Question

Evaluate $$\\int_{0}^{\\frac{\\pi}{2}} \\sin (x) \\sin (2 x) d x$$.

Answer

**step1 Apply trigonometric identity**

To simplify the integrand, we use the double angle identity for sine, which states that $$ \sin(2x) = 2\sin(x)\cos(x) $$. Substituting this into the integral transforms the expression into a form that is easier to integrate.

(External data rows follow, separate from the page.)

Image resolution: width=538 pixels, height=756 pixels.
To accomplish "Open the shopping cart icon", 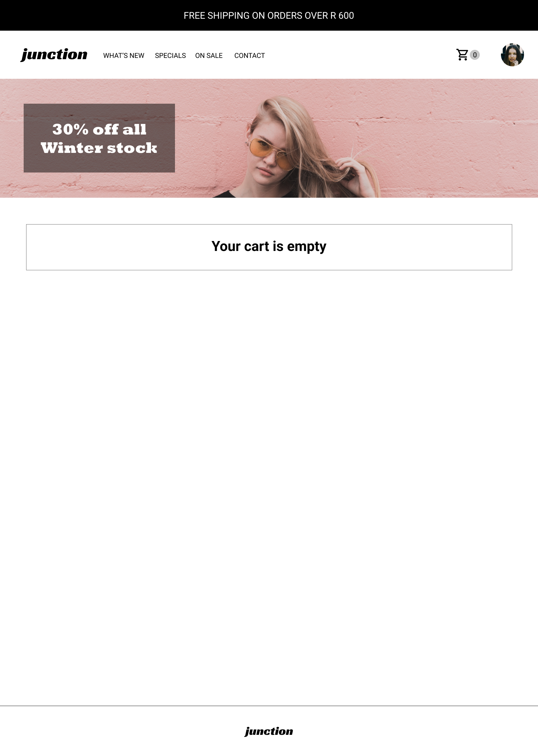I will point(462,55).
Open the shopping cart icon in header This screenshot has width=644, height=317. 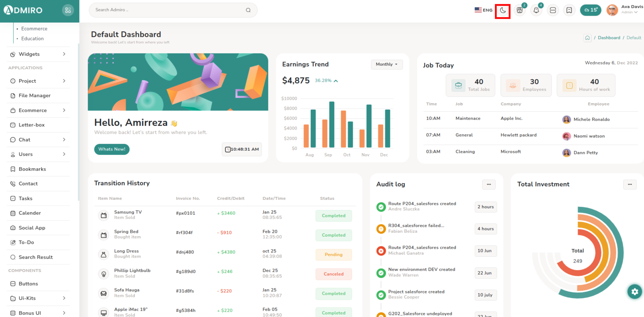point(520,10)
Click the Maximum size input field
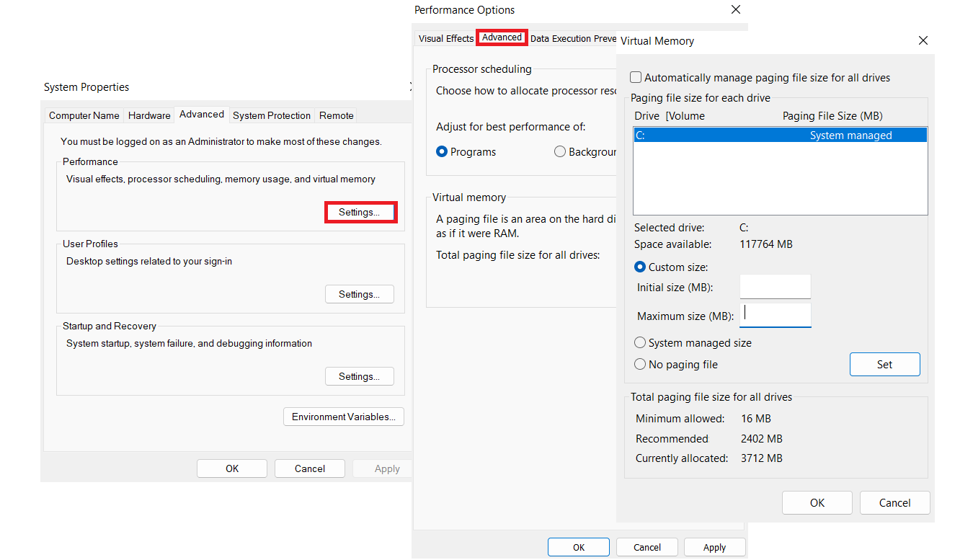 (x=775, y=315)
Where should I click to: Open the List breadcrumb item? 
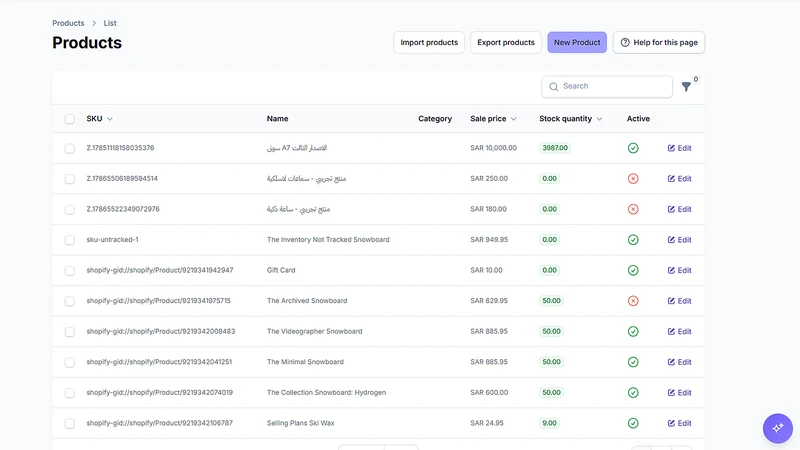click(110, 23)
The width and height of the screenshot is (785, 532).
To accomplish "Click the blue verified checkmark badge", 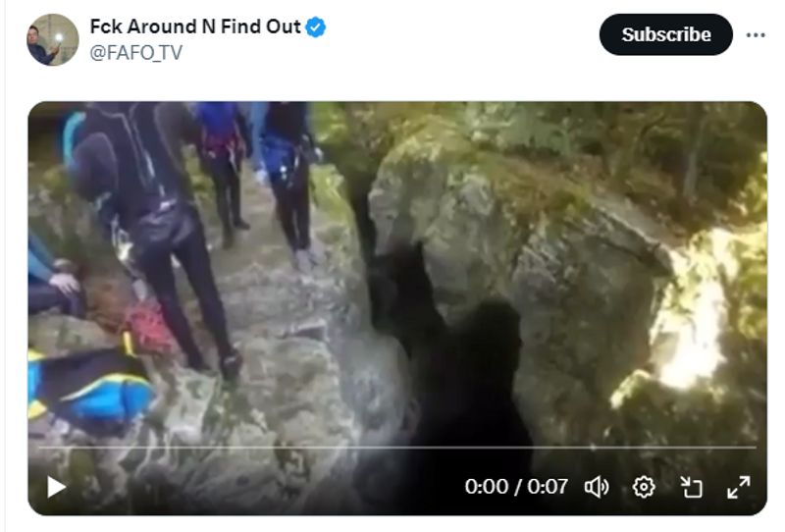I will pyautogui.click(x=315, y=27).
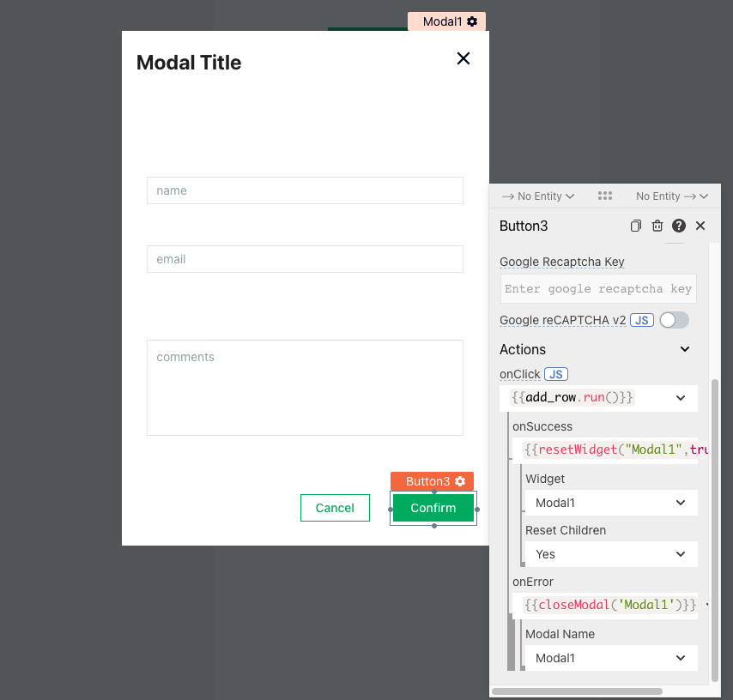Click the delete trash icon in property pane
Viewport: 733px width, 700px height.
click(657, 226)
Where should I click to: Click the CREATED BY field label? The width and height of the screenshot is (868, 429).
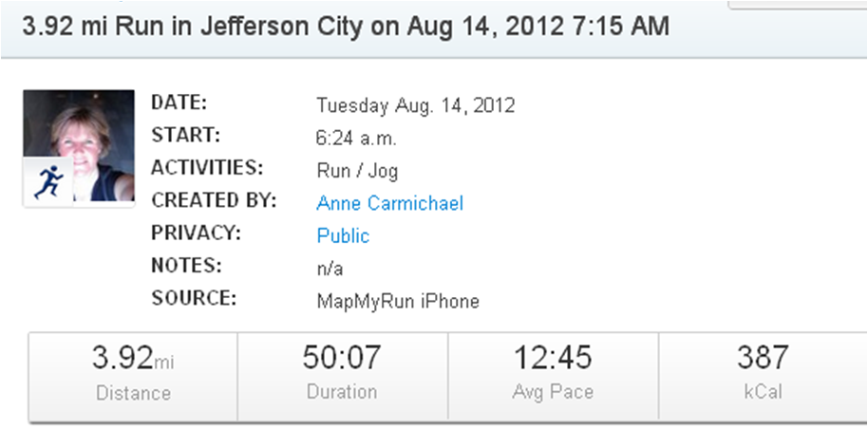pos(214,200)
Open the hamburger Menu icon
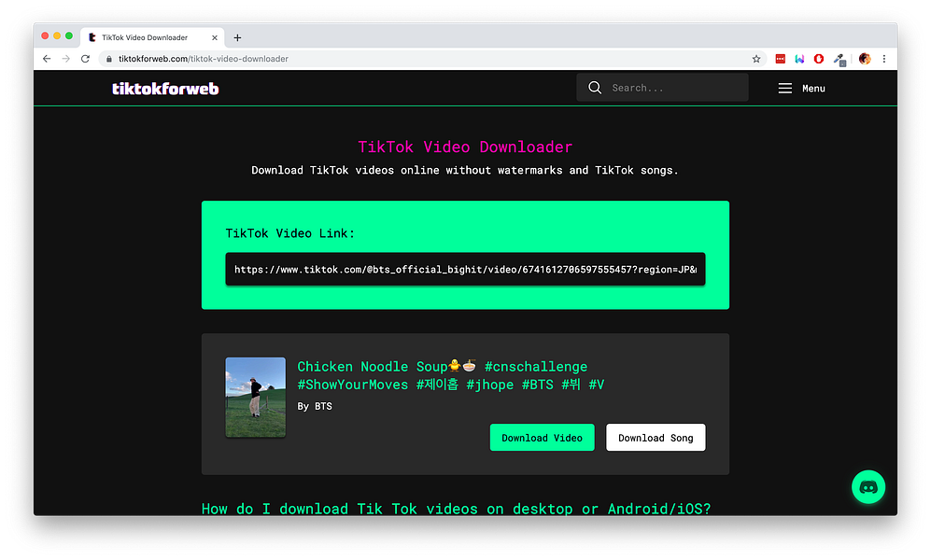 (784, 88)
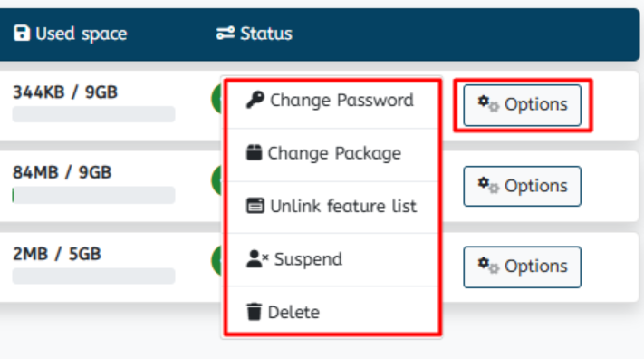This screenshot has width=644, height=359.
Task: Click the sliders icon next to Status
Action: [x=226, y=33]
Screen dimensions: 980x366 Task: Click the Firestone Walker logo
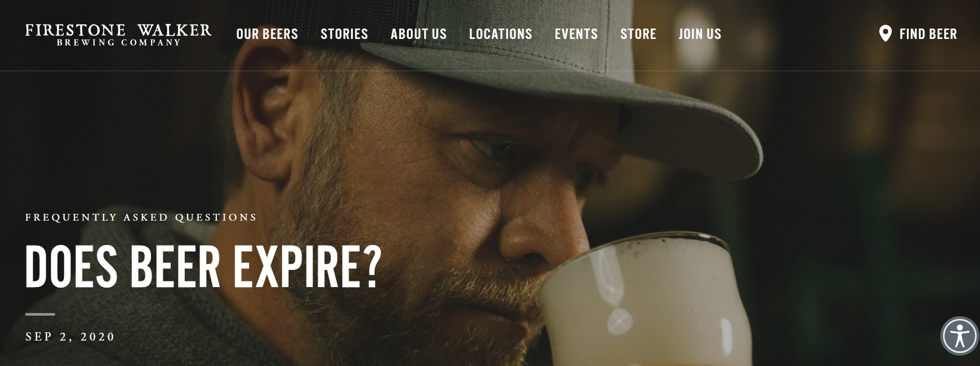tap(118, 34)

$$ \int_{0}^{\frac{\pi}{2}} \sin (x) \sin (2 x) d x = \int_{0}^{\frac{\pi}{2}} \sin (x) (2\sin x \cos x) d x $$

Rearranging the terms, we get:

$$ \int_{0}^{\frac{\pi}{2}} 2\sin^2 x \cos x d x $$

**step2 Perform u-substitution and change limits**

To evaluate this integral, we can use a substitution method. Let $$ u = \sin x $$. Then, the differential $$ du $$ can be found by differentiating $$ u $$ with respect to $$ x $$:

$$ \frac{du}{dx} = \cos x \implies du = \cos x dx $$

We also need to change the limits of integration according to the substitution. When $$ x=0 $$, $$ u = \sin(0) = 0 $$. When $$ x=\frac{\pi}{2} $$, $$ u = \sin(\frac{\pi}{2}) = 1 $$.
Substituting $$ u $$ and $$ du $$ into the integral and updating the limits, the integral becomes:

$$ \int_{0}^{1} 2u^2 du $$

**step3 Integrate the polynomial**

Now, we integrate the polynomial $$ 2u^2 $$ with respect to $$ u $$. The power rule for integration states that $$ \int u^n du = \frac{u^{n+1}}{n+1} + C $$. Applying this rule:

$$ \int 2u^2 du = 2 \times \frac{u^{2+1}}{2+1} = 2 \times \frac{u^3}{3} = \frac{2u^3}{3} $$

**step4 Apply the limits of integration**

Finally, we evaluate the definite integral by applying the upper and lower limits of integration. This is done by subtracting the value of the antiderivative at the lower limit from its value at the upper limit:

$$ \left[ \frac{2u^3}{3} \right]_{0}^{1} = \frac{2(1)^3}{3} - \frac{2(0)^3}{3} $$

Performing the calculation:

$$ = \frac{2 \times 1}{3} - \frac{2 \times 0}{3} = \frac{2}{3} - 0 = \frac{2}{3} $$

Alternative answer

Answer: $\frac{2}{3}$ Explain
This is a question about finding the area under a curve, which is something we do in calculus class. It also uses a neat trick from trigonometry to make it easier to solve! This problem involves finding a definite integral. The key steps are simplifying the expression using a trigonometric identity and then using a method called u-substitution for integration. The solving step is:

First, I noticed the $\sin(2x)$ part. I remembered a cool trick from trigonometry: $\sin(2x)$ is the same as $2\sin(x)\cos(x)$. This helps us simplify!
So, the problem $\sin(x) \sin(2x)$ becomes $\sin(x) \times (2\sin(x)\cos(x))$.
We can put these together to get $2\sin^2(x)\cos(x)$.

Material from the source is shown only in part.